= Page text =
------------------------------
Curious About Mars

Science fiction fans know a lot about Mars.  Fans of H.G. Wells know there is life there, watching us keenly and closely with far greater intelligence than man’s.  Fans of Doctor Who know not to drink Martian water.  Fans of really bad B-movies know the bad guys of Mars are no match for Santa Claus (if you haven’t heard about this movie before, you need to click here).

Mars Dust Storm Brews in Hellas Basin and Northern Polar Cap
Source: Hubblesite.org

Scientists are finally catching up.  Mars, they once said, is too harsh an environment for life to exist.  It doesn’t have liquid water. It doesn’t have any protection from cosmic radiation. It doesn’t have the carbon compounds needed for life as we know it.
------------------------------
= Given entries =
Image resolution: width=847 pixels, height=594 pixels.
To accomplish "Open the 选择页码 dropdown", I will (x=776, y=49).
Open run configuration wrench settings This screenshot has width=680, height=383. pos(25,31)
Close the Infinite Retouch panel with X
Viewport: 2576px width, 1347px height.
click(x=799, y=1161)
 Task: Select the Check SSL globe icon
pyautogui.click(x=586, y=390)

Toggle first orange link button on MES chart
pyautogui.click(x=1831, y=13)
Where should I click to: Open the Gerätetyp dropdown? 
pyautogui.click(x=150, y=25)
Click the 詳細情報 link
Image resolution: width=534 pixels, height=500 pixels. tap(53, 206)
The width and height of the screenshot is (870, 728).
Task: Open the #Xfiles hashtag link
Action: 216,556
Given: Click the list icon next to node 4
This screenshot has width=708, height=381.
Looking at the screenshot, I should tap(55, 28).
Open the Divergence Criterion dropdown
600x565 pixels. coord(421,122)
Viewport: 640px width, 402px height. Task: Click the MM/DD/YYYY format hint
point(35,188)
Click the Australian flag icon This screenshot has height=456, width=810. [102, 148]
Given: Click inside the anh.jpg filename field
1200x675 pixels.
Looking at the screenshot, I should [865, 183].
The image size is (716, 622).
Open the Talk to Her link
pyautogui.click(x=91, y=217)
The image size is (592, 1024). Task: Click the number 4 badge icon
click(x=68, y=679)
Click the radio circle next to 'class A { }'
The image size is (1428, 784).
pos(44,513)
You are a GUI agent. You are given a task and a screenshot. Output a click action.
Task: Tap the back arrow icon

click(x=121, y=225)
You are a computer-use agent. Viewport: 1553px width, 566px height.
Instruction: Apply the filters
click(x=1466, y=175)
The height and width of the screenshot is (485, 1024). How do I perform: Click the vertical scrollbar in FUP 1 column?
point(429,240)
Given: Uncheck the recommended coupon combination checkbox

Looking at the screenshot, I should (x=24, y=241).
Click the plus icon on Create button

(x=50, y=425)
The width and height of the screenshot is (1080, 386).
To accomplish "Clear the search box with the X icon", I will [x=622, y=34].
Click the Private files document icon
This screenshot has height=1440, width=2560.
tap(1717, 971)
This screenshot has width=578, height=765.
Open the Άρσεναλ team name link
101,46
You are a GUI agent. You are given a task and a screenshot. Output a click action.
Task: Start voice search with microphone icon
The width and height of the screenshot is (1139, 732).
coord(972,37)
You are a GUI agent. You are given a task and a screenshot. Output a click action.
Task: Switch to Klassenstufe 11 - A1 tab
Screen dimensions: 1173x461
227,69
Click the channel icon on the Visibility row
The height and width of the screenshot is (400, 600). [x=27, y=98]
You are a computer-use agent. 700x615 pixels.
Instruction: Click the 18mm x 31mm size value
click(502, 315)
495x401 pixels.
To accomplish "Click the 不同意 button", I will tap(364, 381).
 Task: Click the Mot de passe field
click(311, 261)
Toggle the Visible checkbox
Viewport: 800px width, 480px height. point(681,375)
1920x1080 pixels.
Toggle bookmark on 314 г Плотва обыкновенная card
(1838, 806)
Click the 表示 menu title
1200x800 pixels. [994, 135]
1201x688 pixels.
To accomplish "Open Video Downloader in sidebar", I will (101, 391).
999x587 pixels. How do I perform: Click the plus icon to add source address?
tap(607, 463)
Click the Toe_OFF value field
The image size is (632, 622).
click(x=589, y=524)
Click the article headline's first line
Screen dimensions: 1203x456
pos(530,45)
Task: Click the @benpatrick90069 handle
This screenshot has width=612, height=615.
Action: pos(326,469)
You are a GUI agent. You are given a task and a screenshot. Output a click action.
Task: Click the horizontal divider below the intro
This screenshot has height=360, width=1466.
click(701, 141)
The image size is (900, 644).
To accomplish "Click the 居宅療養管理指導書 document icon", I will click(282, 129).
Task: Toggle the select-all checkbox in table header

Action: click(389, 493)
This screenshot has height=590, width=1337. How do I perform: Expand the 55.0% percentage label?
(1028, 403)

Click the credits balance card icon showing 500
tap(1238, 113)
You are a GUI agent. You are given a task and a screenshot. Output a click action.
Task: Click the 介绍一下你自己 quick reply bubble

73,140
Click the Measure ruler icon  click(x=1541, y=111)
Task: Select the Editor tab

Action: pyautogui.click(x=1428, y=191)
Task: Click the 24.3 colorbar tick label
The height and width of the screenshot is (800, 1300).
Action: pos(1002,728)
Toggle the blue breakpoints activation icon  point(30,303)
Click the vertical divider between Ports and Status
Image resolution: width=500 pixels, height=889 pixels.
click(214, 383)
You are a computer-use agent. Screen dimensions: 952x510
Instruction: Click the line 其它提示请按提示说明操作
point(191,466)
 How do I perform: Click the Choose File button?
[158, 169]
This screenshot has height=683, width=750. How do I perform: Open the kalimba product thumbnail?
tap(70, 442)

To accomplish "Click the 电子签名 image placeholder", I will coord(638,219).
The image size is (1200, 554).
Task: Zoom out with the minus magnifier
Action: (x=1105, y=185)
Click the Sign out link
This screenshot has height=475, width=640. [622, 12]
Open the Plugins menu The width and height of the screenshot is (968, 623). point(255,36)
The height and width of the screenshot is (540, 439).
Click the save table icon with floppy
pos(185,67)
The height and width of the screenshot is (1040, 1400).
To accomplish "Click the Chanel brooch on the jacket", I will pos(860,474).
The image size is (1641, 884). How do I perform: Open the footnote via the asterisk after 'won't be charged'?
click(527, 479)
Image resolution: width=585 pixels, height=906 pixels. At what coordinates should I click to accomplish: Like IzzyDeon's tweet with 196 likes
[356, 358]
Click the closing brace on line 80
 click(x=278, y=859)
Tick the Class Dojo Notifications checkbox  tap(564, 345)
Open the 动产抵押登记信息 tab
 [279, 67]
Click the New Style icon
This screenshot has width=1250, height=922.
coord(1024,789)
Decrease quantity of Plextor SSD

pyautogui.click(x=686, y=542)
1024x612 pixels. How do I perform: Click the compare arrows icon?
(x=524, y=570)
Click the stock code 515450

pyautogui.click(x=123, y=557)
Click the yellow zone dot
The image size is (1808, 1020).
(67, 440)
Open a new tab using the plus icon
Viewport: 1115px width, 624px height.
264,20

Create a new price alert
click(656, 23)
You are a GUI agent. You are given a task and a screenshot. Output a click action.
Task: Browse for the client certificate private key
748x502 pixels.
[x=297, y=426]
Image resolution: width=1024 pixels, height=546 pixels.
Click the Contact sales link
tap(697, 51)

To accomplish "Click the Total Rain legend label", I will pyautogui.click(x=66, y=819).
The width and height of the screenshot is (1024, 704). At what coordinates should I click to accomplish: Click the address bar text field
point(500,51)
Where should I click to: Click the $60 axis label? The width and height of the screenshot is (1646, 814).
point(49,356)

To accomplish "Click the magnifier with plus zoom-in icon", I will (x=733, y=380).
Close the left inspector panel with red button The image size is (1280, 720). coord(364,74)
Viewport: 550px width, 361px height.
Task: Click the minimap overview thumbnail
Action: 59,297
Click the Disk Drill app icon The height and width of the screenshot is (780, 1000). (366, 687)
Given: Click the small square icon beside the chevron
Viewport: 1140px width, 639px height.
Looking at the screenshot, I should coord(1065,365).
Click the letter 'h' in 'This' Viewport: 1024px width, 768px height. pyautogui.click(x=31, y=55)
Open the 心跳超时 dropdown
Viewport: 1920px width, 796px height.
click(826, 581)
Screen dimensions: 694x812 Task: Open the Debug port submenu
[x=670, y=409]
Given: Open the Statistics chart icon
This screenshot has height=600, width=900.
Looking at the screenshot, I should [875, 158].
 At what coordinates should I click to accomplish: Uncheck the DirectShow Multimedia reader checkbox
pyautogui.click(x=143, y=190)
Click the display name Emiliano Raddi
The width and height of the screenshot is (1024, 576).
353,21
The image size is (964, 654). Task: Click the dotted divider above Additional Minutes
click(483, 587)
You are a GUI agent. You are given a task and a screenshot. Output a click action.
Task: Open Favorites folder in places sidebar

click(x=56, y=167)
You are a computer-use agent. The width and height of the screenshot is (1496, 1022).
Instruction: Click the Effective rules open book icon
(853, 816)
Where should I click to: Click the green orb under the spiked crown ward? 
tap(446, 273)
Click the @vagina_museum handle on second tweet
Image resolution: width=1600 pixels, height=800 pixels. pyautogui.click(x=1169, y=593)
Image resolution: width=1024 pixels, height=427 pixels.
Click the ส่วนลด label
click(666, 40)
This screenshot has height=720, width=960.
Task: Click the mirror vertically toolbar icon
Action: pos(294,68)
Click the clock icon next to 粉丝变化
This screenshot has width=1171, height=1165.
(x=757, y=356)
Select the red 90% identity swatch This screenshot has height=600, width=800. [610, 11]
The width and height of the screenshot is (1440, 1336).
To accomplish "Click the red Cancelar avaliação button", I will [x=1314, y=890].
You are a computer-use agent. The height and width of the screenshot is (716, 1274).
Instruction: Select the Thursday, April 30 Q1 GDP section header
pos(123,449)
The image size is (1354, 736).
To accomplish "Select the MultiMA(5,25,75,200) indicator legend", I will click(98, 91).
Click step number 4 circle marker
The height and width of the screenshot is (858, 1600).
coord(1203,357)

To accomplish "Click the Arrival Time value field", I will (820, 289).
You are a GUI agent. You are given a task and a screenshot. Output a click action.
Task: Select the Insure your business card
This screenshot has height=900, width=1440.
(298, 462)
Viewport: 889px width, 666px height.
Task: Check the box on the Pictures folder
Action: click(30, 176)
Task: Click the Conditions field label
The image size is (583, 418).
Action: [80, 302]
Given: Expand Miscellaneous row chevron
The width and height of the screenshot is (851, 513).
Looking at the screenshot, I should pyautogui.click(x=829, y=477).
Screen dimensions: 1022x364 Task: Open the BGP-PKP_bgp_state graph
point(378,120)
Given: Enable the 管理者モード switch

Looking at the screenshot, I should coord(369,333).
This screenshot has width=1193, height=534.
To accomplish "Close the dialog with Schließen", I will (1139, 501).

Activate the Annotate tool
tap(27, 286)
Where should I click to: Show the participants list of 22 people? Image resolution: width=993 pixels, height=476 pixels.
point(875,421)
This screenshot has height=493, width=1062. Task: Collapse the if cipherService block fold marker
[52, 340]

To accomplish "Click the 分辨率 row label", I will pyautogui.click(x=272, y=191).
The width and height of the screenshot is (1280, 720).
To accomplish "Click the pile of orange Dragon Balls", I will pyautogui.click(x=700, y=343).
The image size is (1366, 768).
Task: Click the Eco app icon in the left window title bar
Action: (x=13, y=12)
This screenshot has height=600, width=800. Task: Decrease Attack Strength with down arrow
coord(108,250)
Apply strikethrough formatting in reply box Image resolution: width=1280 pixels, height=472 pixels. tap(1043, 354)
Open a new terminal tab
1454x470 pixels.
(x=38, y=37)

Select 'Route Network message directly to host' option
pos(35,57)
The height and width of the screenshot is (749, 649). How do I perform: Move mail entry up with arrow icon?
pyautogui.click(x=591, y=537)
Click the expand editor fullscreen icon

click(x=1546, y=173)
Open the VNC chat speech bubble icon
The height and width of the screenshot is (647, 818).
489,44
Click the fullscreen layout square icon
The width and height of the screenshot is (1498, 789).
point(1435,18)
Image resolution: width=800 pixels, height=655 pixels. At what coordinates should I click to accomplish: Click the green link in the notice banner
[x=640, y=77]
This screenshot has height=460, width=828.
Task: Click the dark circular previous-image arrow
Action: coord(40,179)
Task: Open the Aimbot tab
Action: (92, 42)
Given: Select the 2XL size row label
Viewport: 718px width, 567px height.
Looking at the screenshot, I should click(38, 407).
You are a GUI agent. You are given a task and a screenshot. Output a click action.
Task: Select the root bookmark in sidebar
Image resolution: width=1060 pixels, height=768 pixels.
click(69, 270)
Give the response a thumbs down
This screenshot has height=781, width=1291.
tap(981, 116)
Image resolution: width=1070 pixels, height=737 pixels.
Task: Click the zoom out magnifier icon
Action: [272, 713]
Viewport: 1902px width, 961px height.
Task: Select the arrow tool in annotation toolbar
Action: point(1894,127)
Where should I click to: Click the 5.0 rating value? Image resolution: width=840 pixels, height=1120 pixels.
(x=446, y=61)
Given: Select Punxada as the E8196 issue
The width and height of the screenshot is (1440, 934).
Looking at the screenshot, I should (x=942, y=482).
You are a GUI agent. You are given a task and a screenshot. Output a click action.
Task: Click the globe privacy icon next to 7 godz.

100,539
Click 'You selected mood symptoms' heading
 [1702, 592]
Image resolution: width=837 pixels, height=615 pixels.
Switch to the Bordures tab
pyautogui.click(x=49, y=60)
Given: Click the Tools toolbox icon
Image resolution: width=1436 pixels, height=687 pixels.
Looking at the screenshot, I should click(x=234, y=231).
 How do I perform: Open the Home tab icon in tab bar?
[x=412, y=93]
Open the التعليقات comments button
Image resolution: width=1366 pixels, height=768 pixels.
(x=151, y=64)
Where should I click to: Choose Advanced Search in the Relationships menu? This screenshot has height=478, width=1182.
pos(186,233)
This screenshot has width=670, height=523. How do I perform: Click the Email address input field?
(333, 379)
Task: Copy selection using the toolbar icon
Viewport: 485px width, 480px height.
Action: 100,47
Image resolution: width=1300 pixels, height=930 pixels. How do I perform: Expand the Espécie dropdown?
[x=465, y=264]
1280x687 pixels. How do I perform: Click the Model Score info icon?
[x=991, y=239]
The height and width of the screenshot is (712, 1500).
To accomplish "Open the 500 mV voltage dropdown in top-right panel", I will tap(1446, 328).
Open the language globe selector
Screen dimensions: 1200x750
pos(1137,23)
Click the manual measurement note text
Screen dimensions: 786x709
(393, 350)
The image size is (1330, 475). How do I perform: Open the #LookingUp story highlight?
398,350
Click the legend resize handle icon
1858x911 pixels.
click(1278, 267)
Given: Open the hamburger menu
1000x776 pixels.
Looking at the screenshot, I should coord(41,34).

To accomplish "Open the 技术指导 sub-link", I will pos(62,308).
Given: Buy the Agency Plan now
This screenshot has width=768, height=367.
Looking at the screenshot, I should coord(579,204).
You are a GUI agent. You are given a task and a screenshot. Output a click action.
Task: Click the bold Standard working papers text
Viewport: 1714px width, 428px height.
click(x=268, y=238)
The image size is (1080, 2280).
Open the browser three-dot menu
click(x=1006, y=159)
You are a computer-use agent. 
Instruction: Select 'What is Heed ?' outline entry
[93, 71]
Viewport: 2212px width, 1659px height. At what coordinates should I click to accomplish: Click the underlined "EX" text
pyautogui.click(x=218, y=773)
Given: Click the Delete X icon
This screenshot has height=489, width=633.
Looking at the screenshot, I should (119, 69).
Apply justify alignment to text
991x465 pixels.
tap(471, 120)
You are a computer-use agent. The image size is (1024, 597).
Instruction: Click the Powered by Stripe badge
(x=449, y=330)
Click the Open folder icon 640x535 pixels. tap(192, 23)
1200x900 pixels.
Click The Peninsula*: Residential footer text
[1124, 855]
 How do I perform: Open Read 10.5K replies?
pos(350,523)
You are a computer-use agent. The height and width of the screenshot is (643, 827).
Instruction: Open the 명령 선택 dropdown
------------------------------
Please reproduce the Mars text starting with "Science fiction fans" and going on through "we know it.", updated so that "Father Christmas" replaces "Santa Claus".

Science fiction fans know a lot about Mars.  Fans of H.G. Wells know there is life there, watching us keenly and closely with far greater intelligence than man’s.  Fans of Doctor Who know not to drink Martian water.  Fans of really bad B-movies know the bad guys of Mars are no match for Father Christmas (if you haven’t heard about this movie before, you need to click here).

Mars Dust Storm Brews in Hellas Basin and Northern Polar Cap
Source: Hubblesite.org

Scientists are finally catching up.  Mars, they once said, is too harsh an environment for life to exist.  It doesn’t have liquid water. It doesn’t have any protection from cosmic radiation. It doesn’t have the carbon compounds needed for life as we know it.